2. For every 100 men wounded while wearing helmets, 9.6 men received wounds in the cranium. Without the helmet, it would be expected that 11.4 men would be wounded in the head.
3. The M1 helmet prevented a number of incapacitating hits equal to 10 percent of the total hits on the body.
4Beebe, Gilbert W., and DeBakey, Michael F.: Battle Casualties. Springfield: Charles C. Thomas, 1952, p. 176. 5Hitchman, N. A.: Keep Your Head . . . Keep Your Helmet. Army 8:42-44, September 1957.
4. The estimated savings in total battle casualties means that the helmet in World War II probably prevented wounds in more than 70,000 men. A significant proportion of these men would have been killed had the helmet not been worn.
5. To get the same amount of saving by protecting other regions, body armor weighing more than twice as much as the helmet would have to be provided."

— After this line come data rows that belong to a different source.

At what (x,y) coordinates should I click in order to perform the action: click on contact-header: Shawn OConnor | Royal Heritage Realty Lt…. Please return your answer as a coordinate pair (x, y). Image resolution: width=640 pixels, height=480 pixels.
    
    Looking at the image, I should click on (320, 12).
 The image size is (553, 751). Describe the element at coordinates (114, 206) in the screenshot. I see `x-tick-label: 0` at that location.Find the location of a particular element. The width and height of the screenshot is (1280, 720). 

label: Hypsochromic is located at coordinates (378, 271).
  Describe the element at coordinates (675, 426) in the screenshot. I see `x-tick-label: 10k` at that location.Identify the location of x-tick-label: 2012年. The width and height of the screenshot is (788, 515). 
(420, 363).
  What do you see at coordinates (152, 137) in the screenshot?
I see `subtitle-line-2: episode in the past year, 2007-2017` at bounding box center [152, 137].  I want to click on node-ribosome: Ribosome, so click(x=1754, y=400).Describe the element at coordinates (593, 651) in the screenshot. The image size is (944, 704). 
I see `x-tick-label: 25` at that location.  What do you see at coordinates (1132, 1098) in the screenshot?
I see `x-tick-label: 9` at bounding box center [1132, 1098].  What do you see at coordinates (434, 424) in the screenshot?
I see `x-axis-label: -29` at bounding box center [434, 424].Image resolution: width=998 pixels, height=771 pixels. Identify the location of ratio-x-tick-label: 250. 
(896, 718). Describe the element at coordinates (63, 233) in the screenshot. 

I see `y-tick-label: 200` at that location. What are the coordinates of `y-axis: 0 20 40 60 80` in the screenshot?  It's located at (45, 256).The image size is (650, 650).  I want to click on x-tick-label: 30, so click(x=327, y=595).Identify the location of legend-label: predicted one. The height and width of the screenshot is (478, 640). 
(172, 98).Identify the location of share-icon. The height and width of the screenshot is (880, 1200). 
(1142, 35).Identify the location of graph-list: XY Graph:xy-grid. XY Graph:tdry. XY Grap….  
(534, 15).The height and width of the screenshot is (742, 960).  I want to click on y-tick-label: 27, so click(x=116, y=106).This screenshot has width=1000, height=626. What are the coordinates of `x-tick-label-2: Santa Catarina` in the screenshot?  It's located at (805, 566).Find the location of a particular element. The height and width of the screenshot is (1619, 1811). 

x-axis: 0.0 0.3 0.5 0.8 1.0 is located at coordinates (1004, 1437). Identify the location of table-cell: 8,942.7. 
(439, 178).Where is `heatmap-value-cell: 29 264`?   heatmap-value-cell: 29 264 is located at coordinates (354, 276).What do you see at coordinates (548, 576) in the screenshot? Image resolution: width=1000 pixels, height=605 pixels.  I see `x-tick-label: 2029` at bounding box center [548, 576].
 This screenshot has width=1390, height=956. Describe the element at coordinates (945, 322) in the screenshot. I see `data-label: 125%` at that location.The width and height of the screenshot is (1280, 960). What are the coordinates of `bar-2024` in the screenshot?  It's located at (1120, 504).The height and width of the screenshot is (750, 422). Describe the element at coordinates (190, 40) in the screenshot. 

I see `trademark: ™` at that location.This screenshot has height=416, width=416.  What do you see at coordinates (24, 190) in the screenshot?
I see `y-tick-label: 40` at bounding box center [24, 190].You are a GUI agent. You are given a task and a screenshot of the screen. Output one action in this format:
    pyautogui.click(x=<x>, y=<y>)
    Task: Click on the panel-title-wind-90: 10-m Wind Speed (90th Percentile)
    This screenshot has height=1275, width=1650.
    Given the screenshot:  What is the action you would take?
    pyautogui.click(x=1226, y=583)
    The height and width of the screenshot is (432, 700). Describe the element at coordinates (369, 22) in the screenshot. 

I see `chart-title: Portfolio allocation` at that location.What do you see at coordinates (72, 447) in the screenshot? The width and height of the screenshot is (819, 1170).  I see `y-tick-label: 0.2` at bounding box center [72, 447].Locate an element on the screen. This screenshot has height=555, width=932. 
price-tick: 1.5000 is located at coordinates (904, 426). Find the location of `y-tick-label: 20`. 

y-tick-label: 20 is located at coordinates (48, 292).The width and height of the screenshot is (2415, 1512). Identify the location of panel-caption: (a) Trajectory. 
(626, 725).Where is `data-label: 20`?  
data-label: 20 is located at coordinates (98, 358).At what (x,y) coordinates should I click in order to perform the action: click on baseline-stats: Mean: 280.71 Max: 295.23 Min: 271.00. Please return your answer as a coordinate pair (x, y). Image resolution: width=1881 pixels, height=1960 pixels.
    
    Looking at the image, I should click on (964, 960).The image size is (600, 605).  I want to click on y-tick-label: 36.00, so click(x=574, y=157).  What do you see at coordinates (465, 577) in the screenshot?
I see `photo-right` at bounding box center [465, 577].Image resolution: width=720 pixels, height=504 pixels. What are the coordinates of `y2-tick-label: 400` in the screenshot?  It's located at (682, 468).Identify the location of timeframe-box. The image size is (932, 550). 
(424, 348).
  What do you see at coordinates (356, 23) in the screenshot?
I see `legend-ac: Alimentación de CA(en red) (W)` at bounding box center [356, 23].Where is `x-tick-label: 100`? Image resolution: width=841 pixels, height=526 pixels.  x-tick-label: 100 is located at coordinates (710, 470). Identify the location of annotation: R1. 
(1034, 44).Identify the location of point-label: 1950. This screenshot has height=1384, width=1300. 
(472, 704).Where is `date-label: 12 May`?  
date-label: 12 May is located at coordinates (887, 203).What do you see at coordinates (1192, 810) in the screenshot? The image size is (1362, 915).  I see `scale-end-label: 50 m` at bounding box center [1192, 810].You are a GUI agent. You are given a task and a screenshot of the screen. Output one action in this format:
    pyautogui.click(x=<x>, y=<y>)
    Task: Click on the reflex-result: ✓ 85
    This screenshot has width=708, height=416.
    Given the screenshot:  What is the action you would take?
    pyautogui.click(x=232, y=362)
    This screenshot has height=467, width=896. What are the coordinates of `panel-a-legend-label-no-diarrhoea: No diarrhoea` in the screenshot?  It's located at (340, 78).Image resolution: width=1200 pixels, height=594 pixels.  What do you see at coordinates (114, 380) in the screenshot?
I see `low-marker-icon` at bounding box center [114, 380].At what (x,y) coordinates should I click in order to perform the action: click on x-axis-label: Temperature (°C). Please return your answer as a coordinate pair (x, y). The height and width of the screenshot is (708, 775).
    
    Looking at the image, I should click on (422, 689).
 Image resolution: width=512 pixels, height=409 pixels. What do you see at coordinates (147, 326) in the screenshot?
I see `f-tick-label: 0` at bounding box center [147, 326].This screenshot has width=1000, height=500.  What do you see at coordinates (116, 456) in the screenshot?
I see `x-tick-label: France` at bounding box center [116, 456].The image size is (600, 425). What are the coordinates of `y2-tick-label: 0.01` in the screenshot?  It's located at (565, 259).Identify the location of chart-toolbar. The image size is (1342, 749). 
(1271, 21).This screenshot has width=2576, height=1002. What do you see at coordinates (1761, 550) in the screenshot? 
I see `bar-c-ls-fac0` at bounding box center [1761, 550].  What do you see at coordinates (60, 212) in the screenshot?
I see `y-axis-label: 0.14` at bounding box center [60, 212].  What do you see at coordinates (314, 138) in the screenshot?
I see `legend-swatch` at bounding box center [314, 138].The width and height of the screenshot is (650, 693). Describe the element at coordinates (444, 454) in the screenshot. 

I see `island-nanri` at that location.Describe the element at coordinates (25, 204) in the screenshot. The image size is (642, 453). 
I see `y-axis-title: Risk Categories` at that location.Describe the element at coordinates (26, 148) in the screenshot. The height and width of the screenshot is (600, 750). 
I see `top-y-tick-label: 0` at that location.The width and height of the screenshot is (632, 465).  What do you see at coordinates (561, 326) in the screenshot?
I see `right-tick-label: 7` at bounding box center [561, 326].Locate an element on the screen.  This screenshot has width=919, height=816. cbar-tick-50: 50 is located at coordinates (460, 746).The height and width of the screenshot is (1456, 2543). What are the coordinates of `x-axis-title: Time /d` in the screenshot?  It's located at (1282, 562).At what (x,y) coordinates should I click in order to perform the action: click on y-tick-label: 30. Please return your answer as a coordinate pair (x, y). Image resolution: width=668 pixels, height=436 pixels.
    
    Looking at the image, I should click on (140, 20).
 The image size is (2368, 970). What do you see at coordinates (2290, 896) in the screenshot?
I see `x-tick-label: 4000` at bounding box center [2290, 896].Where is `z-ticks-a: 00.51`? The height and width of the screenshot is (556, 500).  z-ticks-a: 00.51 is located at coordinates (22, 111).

- Should be also obvious that the main purpose of a helmet was not to protect from direct good-angle impact penetration by rifle rounds or them to do wonders. "However, battle casualty survey studies during World Wars I and II and the Korean War have shown that the primary wounding agent among the WIA and the KIA casualties was the fragmentation-type weapon"
- that helmets cover a small part of the body is evident but it should be obvious that the upper cranium is one of the most critical areas when it comes to incapacitation and/or death. It is also a good idea to think outside of a wargamer chair as everybody with a service record would point this out: what is a more-than-usual exposed body part when situated in a trench, foxhole or in a typical (prone) firing position? Exactly. Thus simply comparing helmet body % vs overall body % is lacking.
- For the French Adrian helmet 60-70% reduction in shrapnel head injury are thrown around in articles. These are secondary/tertiary sources and I never saw the primary source so I am in doubt about this high numbers without sighting the ps, could be "Helmets and Body Armor in Modern Warfare" by Dean, Bashford (1920) but not confirmed. The soldiers were often subject to shrapnel projectiles coming from above, these numbers could be very situational.
- it was stated in this thread that the true protection of WW2 steel helmets is in the dark and that is exactly the case and what a good researcher/expert would point out.
- Being almost a decade involved with military professionals, studying at military schools, reading multiple, multilingual sources, witnessing shrapnel/fragmentation and the protection of similar fashioned gear first hand I can´t remember coming across an opinion stating WW2 helmet shrapnel protection did not matter too much as it would be self-evident.
Despite this it is not a really important discussion for me as I am currently fine with how the CM simulation behaves when it comes to frag/shrapnel and that headgear is to some extent incorporated is a fine extra.